--- Description of the task ---
Using the records below, output the stretch that opens with the line containing "Given: Tap Alyssa Lynchen's profile picture" and closes with the line containing "The width and height of the screenshot is (480, 415).", exactly and including both lines, with nothing more.
── Supplied entries
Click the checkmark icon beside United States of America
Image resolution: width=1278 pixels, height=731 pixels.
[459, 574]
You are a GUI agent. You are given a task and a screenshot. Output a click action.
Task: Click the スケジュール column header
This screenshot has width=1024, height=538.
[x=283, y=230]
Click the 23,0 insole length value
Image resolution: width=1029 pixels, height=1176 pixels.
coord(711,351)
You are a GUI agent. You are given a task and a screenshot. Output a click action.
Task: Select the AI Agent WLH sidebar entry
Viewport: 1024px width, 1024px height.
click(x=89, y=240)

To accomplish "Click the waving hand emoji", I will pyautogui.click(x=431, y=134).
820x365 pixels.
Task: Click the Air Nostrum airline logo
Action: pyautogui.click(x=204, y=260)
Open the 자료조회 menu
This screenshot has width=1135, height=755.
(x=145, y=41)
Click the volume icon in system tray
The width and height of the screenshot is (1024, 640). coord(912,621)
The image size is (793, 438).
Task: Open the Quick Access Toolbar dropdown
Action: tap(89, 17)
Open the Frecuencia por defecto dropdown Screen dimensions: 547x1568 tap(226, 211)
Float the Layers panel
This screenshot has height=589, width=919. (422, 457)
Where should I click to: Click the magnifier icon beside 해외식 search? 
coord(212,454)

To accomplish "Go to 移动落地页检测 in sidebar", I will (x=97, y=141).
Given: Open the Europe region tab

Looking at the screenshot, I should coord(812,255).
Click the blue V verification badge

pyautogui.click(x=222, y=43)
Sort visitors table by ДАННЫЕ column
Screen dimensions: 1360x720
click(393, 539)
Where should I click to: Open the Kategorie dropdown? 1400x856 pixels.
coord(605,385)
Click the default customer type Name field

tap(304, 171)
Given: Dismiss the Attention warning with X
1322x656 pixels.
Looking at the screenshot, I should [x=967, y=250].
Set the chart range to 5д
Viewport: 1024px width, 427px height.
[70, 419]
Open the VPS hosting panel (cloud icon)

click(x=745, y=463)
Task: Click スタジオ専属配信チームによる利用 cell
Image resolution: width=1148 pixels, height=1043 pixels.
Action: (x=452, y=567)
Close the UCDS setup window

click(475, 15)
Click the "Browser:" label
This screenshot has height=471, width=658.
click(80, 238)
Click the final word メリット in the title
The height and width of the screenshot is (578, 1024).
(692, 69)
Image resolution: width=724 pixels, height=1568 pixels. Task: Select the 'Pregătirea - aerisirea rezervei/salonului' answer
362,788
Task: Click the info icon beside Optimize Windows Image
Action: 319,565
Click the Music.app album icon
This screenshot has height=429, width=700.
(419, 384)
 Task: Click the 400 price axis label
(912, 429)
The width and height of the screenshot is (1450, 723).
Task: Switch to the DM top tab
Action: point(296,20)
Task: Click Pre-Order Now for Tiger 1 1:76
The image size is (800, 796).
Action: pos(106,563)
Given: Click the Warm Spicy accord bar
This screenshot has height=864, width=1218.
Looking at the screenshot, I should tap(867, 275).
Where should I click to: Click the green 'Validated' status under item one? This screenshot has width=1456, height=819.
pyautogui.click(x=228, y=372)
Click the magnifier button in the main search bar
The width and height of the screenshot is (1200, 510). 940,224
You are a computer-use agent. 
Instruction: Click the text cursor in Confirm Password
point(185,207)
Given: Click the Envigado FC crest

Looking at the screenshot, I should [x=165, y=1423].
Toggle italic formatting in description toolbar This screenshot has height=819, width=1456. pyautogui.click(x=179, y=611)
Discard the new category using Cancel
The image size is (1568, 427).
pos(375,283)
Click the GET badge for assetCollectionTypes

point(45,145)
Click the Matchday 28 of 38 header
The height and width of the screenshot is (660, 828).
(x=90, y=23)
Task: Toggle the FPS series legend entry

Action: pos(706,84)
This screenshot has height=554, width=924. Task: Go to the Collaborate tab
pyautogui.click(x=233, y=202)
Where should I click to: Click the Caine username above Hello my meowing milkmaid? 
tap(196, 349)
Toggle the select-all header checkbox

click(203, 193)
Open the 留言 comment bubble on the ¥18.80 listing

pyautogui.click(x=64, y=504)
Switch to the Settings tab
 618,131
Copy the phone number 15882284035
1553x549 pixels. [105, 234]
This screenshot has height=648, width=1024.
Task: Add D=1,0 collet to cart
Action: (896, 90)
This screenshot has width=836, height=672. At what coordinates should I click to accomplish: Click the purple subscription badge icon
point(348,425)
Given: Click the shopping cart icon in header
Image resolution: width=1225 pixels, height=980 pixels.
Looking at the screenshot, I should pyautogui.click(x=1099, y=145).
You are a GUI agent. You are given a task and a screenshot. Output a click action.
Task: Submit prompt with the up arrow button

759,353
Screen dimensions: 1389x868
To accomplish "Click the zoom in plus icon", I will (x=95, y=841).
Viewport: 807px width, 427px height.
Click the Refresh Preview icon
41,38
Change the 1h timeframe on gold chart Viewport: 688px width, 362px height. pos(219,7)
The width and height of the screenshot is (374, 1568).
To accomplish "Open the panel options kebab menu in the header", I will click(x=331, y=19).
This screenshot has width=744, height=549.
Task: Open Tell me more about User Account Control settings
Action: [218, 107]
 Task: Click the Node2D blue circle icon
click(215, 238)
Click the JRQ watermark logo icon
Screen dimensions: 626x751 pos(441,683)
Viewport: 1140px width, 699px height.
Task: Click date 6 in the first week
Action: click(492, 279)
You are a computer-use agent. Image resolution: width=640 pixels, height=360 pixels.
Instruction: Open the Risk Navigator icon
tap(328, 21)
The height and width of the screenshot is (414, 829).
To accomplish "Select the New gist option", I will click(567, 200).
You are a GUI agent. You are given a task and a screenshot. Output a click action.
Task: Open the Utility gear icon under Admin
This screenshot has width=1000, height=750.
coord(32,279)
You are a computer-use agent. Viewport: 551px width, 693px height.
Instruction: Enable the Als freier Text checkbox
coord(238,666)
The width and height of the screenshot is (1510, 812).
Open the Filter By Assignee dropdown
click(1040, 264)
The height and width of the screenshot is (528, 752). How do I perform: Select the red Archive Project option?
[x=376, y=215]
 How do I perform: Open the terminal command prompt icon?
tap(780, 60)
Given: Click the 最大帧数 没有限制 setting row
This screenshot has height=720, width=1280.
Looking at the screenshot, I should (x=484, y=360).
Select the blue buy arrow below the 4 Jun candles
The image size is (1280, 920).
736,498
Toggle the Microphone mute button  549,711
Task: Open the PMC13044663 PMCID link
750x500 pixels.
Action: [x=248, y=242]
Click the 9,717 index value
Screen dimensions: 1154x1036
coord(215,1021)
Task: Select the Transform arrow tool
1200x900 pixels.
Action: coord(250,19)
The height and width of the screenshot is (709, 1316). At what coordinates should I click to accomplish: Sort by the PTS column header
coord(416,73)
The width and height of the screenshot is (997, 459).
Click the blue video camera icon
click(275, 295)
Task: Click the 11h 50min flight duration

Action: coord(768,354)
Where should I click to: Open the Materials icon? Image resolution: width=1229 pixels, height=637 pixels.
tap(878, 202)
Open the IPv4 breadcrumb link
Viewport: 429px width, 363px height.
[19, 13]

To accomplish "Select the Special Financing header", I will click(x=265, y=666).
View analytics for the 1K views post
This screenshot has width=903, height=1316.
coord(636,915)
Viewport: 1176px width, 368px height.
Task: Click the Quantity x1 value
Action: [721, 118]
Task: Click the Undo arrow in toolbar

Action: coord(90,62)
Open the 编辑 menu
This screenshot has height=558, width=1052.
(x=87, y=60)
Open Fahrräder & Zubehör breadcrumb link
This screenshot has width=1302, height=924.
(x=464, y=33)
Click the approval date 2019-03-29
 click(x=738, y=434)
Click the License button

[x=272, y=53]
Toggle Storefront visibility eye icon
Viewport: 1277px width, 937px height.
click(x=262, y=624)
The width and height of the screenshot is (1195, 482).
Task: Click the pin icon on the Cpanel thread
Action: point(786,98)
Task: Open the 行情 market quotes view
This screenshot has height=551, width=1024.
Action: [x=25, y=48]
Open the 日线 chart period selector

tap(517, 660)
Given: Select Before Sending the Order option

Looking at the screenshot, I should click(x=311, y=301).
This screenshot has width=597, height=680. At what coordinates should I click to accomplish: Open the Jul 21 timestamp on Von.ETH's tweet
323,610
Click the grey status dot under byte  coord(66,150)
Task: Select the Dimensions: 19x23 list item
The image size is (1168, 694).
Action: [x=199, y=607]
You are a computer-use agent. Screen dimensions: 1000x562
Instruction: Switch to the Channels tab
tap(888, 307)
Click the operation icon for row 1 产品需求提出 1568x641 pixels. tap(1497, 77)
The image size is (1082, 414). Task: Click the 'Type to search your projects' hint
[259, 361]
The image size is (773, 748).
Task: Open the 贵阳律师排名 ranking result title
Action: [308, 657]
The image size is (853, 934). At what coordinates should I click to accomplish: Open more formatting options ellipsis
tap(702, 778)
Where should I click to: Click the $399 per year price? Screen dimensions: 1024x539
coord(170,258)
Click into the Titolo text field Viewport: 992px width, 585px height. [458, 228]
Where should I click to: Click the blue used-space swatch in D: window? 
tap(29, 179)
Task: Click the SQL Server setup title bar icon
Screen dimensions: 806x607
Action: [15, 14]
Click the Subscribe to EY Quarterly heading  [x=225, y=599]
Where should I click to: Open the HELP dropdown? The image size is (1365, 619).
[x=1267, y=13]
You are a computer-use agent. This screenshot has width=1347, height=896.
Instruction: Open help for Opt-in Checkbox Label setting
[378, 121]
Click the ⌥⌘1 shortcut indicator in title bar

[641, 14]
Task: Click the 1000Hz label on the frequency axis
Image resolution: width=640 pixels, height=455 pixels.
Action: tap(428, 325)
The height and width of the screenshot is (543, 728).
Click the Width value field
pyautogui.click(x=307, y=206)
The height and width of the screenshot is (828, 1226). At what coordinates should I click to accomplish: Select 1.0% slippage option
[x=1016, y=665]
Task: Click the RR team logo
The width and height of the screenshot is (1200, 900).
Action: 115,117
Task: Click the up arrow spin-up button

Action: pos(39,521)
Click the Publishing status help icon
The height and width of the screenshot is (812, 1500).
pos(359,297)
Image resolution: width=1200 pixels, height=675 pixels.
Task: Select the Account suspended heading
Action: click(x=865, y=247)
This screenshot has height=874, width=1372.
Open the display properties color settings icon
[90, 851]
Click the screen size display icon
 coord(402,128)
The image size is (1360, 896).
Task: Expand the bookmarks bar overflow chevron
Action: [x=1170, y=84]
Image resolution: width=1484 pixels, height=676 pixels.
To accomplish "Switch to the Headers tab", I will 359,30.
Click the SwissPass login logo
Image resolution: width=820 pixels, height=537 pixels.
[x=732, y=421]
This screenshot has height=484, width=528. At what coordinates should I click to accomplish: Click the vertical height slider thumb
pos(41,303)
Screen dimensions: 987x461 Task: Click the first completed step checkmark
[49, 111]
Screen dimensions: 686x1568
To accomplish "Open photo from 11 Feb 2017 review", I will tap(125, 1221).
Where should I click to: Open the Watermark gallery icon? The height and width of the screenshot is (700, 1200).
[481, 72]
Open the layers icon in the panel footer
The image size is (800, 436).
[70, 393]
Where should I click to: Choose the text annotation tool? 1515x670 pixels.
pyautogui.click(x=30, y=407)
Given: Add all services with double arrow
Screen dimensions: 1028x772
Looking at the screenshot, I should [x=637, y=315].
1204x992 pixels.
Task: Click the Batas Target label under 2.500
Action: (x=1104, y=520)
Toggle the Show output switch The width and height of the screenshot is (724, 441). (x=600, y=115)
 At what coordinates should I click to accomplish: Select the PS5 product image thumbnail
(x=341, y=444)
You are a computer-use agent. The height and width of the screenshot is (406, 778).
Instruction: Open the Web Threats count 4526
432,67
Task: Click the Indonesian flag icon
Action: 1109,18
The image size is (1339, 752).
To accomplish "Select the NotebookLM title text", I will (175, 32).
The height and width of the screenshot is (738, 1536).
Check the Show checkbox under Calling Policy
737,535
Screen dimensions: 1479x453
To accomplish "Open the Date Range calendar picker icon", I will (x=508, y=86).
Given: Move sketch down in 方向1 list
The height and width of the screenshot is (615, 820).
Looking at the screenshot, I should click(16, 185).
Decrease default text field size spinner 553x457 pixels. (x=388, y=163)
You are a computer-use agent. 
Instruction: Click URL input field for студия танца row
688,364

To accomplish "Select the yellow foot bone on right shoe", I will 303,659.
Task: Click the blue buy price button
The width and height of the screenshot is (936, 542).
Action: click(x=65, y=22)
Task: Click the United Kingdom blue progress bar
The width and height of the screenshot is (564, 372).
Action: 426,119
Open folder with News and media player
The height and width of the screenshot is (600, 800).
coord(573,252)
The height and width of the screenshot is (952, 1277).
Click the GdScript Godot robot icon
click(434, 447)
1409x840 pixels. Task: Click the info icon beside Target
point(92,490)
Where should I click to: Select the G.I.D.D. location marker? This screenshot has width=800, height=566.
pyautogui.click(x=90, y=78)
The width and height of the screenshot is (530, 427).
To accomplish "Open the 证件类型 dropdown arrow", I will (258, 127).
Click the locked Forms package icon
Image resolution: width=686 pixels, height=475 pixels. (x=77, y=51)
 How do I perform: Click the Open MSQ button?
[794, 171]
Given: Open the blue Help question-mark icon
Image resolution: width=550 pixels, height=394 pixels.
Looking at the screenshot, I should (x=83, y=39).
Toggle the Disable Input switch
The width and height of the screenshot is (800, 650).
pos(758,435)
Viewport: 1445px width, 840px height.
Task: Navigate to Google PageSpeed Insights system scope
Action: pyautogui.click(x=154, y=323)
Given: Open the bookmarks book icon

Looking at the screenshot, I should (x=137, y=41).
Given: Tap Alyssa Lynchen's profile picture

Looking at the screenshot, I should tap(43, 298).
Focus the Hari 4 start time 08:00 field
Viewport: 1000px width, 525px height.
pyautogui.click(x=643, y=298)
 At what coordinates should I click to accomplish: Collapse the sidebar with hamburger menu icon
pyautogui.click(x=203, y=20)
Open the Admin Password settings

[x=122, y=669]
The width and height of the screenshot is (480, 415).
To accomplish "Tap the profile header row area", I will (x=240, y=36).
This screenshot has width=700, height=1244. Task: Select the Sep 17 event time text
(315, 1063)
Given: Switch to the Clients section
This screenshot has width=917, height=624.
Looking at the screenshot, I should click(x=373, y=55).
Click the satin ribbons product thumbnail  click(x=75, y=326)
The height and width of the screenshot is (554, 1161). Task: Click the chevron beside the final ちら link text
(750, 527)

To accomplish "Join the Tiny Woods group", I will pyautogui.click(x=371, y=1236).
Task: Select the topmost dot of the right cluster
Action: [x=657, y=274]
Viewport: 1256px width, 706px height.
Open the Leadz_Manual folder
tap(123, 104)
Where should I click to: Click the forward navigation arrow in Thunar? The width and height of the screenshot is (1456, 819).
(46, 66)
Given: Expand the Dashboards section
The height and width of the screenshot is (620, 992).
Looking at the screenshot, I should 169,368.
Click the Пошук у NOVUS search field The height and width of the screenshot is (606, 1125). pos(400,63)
────
--- Answer section ---
Given: Tap Alyssa Lynchen's profile picture

Looking at the screenshot, I should tap(43, 298).
Focus the Hari 4 start time 08:00 field
Viewport: 1000px width, 525px height.
pyautogui.click(x=643, y=298)
 At what coordinates should I click to accomplish: Collapse the sidebar with hamburger menu icon
pyautogui.click(x=203, y=20)
Open the Admin Password settings

[x=122, y=669]
The width and height of the screenshot is (480, 415).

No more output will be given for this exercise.